Histone deacetylases affect transcriptional regulation of CCL2 and CXCL8 expression by pulmonary fibroblasts in vitro

Abstract

Introduction: Chemokines are known to play a crucial role in tissue remodeling and fibrosis within the respiratory system. This study aimed to investigate the mechanisms that regulate the expression of specific chemokines by pulmonary fibroblasts in vitro.

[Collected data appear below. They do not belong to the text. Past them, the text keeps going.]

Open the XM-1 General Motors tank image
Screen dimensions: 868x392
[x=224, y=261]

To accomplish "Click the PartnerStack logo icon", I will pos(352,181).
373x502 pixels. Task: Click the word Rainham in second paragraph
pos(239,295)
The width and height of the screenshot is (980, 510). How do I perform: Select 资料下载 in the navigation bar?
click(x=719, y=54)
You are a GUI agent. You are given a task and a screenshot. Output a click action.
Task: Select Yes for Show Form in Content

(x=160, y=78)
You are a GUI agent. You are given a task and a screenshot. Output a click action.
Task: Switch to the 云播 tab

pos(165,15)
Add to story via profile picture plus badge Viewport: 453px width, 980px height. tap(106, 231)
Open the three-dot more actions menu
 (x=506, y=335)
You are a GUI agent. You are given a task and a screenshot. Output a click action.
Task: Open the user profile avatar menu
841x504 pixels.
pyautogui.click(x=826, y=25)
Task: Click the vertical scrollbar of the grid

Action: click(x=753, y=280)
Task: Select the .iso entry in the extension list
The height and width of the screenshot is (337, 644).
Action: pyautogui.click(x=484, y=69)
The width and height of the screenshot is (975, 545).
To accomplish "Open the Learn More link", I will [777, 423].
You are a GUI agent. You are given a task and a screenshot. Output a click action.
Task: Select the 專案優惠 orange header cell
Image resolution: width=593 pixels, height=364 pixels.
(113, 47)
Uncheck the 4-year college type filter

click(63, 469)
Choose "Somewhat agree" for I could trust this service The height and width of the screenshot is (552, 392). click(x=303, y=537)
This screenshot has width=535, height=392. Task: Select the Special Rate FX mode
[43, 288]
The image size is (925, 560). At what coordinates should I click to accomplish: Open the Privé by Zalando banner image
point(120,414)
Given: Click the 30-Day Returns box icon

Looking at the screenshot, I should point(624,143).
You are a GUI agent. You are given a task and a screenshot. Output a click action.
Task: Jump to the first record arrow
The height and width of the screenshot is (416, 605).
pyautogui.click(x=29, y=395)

Materials and Methods: Pulmonary fibroblasts were cultured for 6 hours with and without bacterial lipopolysaccharide (LPS). Some cultures were also pre-treated with the histone deacetylase inhibitor Trichostatin A (TSA). Real-time PCR was conducted to assess the expression levels of chemokines CCL2, CCL3, and CXCL8.

Results: In unstimulated cultures, CCL2 and CXCL8 expression was detectable, while CCL3 was not observed. Following stimulation with LPS, TSA, and a combination of both, CCL2 expression increased by 1.52, 1.62, and 1.8 times, respectively, compared to control cultures. Similarly, CXCL8 mRNA levels rose by 1.53, 1.91, and 2.4 times after stimulation with LPS, TSA, and both agents together.

Conclusion: Epigenetic mechanisms associated with histone acetylation influence the transcriptional regulation of CCL2 and CXCL8 by pulmonary fibroblasts. These mechanisms may be significant in tissue repair and Trichostatin A pathological remodeling.